Nanaimo’s Erin Burrett, coming off a second-place finish at the Canadian Half Marathon Championships in Montreal last month, is now considering upping her distances and entering her first marathon.

Nanaimo’s Erin Burrett, coming off a second-place finish at the Canadian Half Marathon Championships in Montreal last month, is now considering upping her distances and entering her first marathon.

Runner keeps finding new finish lines

Nanaimo’s Erin Burrett among nation’s best at half marathon.

Marathon running would mean even more kilometres, more training, more for Erin Burrett to demand from herself. More, from someone who already goes for a run every day, or oftener.

“I always think the people of Cedar think I’m nuts, because they see me out there twice a day and I’m everywhere,” Burrett said.

There’s a method to her mileage. The 32-year-old is no jogger. She runs races; she sets paces. These days, she’s thinking about where her next finish line lies.

A week and a half ago, Burrett came second at the 21-kilometre Canadian Half Marathon Championships in Montreal. She raced a personal best of one hour, 15 minutes, one second, a two-minute improvement on her previous personal best.

“The race just fell into place…” she said. “The legs, everything just felt fantastic the whole way through.”

The ending was bittersweet, as frontrunner Krista DuChene pushed herself so hard, running on a stress fracture, that she broke her own leg in the finish-line sprint, was passed by winner Rachel Hannah and Burrett, and still managed to hobble home in third place.

“Not the way I wanted to get second, but I’ll take it,” Burrett said.

She was thrilled with her time and there was a sense of fulfillment to do so well at a goal race.

Burrett had spent most of last month training in Flagstaff, Ariz. Running at 7,000 feet above sea level is hard, and it’s meant to be. Burrett ran, she ate, she slept.

“I can go for three weeks, run high mileage and recover properly without work,” she said. “So you can run 180K that week but if feels so much easier than running 180K while working.”

Whether at high altitude, or by the sea in Cedar, or at Nanaimo’s Rotary Bowl, the kilometres add up, every day, twice a day.

Burrett’s never raced a marathon before, but she could run one tomorrow, easily, and that’s gotten her thinking. The marathon distance would mean new races, new opportunities, new challenges.

“The marathon’s a whole other world,” Burrett said.

It’s daunting in some ways and it would mean tweaking her training, but her mileage is there.

“My coach [Matt Clout] seems to think as the distances get longer, that’s where my strengths are, rather than hammering out a 5K; I don’t have that fast twitch in my legs,” Burrett said. “Whereas I can go out and hold paces for longer.”

Running every day, there are times when she’s sore, or tired, or doesn’t feel like it, but she runs anyway.

“That’s the point of training.

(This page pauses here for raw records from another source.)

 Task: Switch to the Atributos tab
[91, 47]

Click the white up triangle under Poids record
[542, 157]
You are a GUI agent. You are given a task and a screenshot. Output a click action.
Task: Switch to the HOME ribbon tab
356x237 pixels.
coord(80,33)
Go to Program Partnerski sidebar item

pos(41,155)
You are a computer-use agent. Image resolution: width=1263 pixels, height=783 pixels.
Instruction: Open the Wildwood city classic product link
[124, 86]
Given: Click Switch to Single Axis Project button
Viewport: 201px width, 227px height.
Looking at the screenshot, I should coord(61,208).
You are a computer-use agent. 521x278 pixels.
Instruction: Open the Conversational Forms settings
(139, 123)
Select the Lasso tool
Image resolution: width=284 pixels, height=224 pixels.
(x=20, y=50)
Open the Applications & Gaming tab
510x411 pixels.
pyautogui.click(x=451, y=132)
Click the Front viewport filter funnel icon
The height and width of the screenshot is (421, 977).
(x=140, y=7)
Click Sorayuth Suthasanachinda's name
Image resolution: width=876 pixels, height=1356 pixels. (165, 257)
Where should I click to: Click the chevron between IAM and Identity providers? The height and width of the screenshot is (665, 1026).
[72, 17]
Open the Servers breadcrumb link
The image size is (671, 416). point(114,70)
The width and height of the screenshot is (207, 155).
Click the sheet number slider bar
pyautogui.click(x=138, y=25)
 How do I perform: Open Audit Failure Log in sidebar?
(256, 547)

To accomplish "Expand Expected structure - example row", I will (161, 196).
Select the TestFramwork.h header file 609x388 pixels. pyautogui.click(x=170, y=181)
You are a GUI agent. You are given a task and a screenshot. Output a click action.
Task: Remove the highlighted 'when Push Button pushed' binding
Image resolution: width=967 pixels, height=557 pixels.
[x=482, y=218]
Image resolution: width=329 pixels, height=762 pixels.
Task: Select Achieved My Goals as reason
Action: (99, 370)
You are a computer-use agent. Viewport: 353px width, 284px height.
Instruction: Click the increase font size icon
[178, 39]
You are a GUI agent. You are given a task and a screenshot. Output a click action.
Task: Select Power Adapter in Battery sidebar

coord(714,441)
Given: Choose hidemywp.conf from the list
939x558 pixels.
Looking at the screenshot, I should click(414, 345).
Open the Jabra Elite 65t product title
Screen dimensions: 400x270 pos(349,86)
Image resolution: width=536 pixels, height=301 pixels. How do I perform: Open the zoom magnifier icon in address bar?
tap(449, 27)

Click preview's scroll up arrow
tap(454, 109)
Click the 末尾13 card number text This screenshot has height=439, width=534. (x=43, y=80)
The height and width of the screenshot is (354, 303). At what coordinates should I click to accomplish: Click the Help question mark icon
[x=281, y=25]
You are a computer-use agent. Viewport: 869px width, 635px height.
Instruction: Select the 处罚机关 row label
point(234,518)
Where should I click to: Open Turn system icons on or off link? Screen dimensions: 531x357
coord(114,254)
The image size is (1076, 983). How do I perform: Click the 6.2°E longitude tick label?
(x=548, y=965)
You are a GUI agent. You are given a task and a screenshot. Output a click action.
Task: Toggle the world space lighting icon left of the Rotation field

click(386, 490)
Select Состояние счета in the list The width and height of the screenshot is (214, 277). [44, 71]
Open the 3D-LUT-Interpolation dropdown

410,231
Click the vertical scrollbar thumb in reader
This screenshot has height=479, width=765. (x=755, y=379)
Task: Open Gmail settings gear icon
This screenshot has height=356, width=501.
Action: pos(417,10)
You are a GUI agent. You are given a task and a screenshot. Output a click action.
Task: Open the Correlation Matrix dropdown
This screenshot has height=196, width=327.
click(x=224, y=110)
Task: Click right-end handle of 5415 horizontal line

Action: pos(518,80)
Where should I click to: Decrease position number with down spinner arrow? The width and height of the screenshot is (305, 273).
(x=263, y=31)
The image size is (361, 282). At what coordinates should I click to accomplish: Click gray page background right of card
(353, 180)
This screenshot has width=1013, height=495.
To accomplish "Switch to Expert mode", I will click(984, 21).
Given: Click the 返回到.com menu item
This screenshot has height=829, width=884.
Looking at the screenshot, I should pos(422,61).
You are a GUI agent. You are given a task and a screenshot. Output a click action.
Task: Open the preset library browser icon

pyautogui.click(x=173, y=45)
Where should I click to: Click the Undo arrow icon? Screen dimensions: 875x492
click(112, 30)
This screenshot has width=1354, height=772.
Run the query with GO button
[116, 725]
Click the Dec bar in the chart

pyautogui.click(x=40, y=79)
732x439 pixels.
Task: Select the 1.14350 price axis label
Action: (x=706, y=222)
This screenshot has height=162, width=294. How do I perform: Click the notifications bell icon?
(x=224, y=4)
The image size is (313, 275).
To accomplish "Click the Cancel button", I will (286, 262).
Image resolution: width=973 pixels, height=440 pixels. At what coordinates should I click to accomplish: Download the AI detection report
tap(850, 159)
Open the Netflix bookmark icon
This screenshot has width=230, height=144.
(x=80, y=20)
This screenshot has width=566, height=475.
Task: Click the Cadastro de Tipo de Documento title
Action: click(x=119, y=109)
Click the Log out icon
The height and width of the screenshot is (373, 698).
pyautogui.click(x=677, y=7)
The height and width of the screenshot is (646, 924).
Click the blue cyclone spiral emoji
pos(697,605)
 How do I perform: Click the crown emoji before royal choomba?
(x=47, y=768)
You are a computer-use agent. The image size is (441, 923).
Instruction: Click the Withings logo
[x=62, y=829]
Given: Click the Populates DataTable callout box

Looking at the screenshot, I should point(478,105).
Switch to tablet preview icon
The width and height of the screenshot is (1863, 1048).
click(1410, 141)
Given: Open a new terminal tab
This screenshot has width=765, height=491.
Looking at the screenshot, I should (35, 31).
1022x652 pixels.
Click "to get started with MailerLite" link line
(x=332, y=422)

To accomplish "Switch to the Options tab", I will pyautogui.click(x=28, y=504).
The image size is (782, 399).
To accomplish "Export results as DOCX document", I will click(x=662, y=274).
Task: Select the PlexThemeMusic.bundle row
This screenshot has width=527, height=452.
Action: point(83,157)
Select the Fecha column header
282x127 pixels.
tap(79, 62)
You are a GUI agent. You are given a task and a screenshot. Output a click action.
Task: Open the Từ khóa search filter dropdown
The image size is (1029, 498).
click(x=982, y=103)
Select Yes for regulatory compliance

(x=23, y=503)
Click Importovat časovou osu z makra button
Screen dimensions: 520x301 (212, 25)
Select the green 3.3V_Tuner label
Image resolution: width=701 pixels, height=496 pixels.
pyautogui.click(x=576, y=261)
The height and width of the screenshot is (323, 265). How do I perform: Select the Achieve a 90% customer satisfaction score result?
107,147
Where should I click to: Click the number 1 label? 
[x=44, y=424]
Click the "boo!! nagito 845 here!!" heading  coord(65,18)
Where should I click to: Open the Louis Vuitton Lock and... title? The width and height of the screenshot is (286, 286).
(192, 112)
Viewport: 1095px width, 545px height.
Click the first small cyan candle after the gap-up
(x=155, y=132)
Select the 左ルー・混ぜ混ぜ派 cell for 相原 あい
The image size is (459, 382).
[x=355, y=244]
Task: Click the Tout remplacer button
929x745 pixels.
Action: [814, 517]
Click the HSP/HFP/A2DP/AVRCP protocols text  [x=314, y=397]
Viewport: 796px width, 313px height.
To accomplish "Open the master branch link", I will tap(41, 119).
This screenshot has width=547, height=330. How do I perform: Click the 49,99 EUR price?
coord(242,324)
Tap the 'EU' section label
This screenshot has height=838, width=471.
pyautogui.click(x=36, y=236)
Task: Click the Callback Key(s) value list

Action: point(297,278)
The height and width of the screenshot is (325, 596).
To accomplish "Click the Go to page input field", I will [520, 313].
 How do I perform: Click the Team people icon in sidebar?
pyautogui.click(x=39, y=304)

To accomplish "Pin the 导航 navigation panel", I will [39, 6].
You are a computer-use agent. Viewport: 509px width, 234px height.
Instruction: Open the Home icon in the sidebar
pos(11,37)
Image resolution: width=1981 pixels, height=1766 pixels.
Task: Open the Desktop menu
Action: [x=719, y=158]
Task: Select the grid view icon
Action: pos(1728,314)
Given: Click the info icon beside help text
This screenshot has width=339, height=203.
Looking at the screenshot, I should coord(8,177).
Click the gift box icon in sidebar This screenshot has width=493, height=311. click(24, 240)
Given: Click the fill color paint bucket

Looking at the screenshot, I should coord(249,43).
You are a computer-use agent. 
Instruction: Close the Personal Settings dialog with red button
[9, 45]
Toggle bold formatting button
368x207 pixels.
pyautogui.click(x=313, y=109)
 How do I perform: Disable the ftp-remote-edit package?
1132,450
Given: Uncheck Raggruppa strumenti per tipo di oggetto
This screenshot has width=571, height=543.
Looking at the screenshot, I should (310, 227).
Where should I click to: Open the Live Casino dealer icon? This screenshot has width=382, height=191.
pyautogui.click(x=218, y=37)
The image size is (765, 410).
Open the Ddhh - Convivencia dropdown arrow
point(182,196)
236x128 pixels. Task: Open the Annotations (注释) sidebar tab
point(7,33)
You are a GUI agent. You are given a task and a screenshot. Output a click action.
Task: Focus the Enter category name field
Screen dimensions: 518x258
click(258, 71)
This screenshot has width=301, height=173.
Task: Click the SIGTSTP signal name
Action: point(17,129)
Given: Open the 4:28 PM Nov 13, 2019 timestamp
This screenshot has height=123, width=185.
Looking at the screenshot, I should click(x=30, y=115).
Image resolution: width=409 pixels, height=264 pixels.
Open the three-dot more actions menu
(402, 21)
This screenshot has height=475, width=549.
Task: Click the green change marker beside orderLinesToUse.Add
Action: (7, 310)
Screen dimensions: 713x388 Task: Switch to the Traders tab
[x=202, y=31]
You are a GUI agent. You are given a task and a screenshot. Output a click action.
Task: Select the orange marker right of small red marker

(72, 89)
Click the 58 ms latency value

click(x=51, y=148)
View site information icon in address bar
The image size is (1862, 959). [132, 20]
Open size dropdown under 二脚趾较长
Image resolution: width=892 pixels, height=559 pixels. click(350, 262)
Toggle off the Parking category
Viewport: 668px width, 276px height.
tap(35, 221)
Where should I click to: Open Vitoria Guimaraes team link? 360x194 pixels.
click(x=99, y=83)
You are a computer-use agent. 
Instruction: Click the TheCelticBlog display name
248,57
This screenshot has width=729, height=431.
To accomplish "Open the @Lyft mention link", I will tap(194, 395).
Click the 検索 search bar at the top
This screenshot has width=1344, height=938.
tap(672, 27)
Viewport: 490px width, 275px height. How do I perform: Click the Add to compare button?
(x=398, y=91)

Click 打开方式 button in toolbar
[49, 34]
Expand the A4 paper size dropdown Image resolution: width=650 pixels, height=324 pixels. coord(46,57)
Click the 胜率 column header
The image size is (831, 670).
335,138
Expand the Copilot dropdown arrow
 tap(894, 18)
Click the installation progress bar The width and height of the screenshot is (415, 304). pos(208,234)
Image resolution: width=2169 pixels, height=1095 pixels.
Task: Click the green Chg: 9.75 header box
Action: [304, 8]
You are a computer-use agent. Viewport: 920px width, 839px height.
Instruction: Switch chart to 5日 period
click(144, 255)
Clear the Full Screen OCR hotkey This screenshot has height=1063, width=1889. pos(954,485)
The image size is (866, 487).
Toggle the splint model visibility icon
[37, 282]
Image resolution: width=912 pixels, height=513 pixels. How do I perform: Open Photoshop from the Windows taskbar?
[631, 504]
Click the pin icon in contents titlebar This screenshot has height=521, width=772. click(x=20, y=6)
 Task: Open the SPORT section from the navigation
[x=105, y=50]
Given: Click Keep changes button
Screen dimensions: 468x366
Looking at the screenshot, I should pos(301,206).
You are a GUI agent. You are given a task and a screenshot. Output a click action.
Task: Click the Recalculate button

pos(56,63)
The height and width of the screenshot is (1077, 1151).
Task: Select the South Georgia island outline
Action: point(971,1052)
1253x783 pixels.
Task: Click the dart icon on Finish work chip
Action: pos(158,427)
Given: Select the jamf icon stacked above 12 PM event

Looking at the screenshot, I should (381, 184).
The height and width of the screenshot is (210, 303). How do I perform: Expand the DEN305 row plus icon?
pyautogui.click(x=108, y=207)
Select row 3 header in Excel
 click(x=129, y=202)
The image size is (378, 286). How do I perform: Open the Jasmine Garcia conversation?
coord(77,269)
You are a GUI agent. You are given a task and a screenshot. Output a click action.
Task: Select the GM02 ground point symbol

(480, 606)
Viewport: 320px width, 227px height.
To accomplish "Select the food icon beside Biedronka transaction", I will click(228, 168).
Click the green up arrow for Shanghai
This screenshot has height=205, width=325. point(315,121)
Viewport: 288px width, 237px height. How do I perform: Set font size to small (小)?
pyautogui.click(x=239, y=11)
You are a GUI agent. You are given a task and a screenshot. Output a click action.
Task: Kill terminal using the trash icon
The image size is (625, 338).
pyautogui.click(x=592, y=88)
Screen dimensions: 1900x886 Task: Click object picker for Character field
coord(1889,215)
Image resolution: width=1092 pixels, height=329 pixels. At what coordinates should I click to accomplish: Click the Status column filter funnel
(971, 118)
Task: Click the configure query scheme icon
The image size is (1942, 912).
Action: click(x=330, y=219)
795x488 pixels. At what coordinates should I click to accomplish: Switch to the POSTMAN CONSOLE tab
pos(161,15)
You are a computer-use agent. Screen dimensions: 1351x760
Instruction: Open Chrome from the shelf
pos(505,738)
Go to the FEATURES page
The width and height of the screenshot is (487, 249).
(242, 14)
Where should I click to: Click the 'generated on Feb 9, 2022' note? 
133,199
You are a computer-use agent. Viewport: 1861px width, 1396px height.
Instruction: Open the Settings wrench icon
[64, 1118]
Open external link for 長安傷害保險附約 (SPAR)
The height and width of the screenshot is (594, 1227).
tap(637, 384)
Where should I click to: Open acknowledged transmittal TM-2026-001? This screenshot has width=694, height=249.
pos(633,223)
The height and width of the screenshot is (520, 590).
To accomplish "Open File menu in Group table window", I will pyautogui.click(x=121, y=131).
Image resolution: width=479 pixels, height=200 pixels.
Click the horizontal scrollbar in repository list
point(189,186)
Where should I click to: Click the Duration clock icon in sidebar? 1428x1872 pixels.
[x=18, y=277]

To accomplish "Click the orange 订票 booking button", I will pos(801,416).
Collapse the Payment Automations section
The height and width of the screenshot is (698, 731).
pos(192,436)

I train the high mileage to train the body to be tired and to work out these paces when I’m tired so that in a race situation when you are tired, your body doesn’t give up.”

It can’t – not in the big races, not against women so competitive they would break their own leg to try to win.

Burrett has to be every bit as determined, and she is, and it’s why she runs and runs and runs. And if her neighbours think she’s nuts, well, maybe she knows better.